Notice of Pre-AIA or AIA Status
The present application, filed on or after March 16, 2013, is being examined under the first inventor to file provisions of the AIA .
Priority
This application claims priority to JP 2023-113345 (filed 07/10/23).
Receipt is acknowledged of certified copies of papers required by 37 CFR 1.55.
Claims 1-20 are pending.
Drawings
The Drawings filed 07/25/24 are approved by the examiner.
Information Disclosure Statement
No IDS has been filed in the instant application.
The listing of references in the specification is not a proper information disclosure statement. 37 CFR 1.98(b) requires a list of all patents, publications, or other information submitted for consideration by the Office, and MPEP § 609.04(a) states, "the list may not be incorporated into the specification but must be submitted in a separate paper." Therefore, unless the references have been cited by the examiner on form PTO-892, they have not been considered.

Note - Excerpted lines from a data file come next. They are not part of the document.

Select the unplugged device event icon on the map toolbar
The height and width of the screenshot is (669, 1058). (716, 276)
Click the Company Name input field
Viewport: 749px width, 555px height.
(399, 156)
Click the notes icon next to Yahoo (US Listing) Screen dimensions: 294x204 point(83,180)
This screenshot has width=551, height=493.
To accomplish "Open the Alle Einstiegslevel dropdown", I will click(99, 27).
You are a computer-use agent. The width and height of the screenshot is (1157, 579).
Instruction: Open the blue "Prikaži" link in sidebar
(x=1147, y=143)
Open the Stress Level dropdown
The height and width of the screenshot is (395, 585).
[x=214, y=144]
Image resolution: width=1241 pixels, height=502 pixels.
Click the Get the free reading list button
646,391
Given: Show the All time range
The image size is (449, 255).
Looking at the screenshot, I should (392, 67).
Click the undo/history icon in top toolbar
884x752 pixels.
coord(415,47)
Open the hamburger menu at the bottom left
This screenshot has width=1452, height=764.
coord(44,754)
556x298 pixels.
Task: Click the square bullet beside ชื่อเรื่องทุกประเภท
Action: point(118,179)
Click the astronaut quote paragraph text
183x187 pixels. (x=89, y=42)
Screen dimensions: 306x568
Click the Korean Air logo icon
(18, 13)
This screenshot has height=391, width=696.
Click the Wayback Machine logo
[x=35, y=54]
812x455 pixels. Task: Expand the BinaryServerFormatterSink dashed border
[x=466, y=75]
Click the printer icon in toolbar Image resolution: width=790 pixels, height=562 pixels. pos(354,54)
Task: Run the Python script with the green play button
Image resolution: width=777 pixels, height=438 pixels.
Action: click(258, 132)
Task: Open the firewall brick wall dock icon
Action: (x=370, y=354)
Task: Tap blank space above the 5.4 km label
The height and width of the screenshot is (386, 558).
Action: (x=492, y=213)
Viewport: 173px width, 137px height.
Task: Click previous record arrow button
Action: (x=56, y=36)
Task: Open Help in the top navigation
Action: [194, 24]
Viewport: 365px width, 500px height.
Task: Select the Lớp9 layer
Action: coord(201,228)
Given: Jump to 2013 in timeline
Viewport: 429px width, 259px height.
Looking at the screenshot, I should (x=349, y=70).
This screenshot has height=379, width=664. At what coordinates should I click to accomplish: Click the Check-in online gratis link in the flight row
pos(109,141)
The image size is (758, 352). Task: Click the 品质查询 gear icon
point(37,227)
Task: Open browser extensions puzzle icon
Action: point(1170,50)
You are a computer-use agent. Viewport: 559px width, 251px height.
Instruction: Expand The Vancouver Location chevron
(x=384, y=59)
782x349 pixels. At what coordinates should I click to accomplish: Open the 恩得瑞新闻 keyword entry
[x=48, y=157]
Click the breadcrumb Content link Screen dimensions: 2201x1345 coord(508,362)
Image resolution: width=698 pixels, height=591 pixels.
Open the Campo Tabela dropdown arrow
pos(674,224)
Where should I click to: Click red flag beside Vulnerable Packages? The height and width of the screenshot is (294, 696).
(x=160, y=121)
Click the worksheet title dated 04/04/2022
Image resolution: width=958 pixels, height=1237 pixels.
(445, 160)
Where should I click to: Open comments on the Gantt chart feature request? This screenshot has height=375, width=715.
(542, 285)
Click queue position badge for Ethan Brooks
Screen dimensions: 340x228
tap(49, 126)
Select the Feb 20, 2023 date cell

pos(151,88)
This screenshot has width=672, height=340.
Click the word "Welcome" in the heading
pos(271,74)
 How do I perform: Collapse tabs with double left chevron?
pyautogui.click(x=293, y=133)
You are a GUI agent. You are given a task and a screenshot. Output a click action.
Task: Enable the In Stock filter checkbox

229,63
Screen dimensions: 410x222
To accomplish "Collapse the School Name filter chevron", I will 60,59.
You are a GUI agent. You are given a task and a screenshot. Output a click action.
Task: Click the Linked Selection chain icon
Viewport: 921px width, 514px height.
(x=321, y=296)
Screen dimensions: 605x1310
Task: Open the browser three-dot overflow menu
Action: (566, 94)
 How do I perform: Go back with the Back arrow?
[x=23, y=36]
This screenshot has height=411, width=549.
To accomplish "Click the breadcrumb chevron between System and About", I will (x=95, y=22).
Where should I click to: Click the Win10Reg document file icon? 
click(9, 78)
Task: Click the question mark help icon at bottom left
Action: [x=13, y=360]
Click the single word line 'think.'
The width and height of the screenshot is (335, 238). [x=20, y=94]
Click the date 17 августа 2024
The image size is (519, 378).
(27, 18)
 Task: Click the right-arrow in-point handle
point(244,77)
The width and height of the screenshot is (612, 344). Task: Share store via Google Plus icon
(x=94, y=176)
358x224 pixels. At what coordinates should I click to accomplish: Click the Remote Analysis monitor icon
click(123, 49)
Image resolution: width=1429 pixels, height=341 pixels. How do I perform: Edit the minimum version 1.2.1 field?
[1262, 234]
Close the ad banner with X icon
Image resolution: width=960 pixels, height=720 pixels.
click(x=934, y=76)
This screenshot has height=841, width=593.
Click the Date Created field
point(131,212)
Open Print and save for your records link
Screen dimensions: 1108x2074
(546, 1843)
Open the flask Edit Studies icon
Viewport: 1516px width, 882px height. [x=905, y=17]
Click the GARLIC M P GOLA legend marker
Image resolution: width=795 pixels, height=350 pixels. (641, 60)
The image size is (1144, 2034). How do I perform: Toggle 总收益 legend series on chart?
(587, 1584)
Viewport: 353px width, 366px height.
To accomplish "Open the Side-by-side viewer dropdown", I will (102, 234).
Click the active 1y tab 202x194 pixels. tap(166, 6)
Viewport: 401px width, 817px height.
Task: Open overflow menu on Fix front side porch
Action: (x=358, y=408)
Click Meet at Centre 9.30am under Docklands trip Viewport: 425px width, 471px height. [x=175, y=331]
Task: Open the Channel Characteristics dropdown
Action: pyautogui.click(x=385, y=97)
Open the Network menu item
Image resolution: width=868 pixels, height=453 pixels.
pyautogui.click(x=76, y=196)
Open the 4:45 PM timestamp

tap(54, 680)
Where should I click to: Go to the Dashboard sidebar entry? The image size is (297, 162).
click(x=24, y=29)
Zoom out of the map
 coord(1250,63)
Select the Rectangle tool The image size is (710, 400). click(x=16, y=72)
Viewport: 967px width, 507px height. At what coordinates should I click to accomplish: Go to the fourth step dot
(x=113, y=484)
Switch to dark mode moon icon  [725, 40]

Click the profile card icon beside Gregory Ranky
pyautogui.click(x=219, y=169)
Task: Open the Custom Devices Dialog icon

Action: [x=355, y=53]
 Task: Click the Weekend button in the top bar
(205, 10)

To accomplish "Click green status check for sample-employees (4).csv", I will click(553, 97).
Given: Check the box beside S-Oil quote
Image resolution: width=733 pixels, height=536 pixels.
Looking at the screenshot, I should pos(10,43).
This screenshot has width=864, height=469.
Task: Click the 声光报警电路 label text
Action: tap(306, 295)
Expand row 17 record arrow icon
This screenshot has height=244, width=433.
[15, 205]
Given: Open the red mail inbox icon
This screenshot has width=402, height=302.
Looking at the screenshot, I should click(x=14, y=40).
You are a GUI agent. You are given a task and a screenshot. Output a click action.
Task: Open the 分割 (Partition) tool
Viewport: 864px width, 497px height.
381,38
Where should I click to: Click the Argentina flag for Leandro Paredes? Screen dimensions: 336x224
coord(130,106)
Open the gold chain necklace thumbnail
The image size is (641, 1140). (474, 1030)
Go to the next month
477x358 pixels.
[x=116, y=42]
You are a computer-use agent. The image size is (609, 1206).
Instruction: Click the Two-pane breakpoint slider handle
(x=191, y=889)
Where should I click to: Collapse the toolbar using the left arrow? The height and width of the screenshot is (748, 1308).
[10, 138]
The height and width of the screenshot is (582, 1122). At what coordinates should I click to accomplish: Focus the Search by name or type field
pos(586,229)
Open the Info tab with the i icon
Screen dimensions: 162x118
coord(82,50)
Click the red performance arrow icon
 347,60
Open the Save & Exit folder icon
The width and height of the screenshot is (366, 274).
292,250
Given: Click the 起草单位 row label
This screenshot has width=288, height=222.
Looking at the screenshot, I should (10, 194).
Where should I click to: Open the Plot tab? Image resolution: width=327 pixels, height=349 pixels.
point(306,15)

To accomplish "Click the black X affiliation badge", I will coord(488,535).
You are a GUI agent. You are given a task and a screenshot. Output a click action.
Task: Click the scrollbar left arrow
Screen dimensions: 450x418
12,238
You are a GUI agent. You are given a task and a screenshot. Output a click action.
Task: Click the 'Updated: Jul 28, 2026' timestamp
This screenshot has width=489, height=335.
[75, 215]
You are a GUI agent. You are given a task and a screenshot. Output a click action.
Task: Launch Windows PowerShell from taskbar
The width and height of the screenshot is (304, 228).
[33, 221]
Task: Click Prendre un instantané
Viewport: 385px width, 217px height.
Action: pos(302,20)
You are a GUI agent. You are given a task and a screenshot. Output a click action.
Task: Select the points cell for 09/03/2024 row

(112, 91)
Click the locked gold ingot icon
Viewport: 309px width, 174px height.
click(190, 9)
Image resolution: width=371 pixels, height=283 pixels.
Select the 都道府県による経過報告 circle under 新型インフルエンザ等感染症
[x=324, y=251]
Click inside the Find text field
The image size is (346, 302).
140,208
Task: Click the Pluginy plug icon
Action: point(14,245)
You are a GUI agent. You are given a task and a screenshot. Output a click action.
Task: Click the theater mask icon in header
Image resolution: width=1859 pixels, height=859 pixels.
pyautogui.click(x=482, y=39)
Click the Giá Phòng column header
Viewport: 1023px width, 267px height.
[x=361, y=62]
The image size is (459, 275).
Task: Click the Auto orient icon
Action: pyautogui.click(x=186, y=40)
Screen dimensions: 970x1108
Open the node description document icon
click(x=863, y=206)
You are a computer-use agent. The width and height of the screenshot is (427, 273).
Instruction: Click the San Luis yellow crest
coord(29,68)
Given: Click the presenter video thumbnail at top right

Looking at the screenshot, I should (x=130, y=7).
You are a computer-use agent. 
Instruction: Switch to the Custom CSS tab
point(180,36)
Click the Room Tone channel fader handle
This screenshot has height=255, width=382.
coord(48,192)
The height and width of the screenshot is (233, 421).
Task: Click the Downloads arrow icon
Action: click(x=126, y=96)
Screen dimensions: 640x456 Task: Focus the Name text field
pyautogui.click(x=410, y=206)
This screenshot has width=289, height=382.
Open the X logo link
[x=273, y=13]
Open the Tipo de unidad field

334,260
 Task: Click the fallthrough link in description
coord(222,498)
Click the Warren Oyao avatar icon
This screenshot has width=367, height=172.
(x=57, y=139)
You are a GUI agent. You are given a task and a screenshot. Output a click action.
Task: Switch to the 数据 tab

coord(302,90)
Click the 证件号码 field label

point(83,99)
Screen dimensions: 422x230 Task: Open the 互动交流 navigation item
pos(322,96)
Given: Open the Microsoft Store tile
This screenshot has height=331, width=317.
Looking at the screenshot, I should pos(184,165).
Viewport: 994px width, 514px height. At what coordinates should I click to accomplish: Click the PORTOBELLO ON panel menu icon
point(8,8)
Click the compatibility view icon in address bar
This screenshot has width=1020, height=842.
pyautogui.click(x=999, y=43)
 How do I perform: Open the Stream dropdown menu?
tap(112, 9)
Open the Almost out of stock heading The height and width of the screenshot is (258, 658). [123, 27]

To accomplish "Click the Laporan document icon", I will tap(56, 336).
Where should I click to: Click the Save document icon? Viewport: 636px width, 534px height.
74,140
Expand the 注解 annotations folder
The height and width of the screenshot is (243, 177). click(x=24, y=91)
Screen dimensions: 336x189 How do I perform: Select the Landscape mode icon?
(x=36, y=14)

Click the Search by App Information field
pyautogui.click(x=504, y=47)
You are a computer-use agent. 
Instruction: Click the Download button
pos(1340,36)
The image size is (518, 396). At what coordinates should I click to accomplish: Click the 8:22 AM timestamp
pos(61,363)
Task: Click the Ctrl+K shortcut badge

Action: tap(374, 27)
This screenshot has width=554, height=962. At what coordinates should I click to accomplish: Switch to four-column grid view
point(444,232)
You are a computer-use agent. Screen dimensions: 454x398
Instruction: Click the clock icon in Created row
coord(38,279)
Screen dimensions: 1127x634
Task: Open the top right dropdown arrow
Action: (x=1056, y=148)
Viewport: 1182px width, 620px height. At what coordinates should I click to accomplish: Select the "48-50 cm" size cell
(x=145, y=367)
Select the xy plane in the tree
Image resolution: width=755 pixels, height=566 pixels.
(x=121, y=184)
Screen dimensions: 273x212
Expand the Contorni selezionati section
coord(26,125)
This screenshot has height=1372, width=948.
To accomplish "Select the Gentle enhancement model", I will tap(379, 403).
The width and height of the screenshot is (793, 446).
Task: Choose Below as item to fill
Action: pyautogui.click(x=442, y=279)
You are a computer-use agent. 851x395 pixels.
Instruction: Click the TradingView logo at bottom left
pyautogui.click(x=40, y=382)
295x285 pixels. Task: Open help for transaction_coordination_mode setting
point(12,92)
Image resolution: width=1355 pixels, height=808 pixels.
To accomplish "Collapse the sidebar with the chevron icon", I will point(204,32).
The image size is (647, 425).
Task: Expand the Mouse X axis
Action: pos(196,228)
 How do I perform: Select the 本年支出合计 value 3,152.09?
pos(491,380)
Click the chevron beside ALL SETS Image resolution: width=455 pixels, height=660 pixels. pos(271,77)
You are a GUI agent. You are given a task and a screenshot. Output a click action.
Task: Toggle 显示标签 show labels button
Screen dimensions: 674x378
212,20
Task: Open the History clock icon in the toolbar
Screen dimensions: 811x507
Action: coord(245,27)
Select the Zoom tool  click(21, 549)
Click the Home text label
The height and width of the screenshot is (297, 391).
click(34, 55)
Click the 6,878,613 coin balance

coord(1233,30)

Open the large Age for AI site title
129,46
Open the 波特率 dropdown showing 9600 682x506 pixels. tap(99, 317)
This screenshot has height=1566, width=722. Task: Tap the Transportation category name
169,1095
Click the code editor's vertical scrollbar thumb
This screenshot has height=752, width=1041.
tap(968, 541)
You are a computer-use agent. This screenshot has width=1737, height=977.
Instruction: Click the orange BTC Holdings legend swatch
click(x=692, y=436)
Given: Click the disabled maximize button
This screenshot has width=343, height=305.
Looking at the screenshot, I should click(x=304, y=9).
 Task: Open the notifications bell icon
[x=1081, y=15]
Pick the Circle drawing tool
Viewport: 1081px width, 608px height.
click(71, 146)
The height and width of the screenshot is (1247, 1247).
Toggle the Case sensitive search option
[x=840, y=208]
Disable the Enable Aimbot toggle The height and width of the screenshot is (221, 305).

Claim Rejections - 35 USC § 102 and/or 103
The following is a quotation of the appropriate paragraphs of 35 U.S.C. 102 that form the basis for the rejections under this section made in this Office action:
A person shall be entitled to a patent unless –
(a)(1) the claimed invention was patented, described in a printed publication, or in public use, on sale, or otherwise available to the public before the effective filing date of the claimed invention.
(a)(2) the claimed invention was described in a patent issued under section 151, or in an application for patent published or deemed published under section 122(b), in which the patent or application, as the case may be, names another inventor and was effectively filed before the effective filing date of the claimed invention.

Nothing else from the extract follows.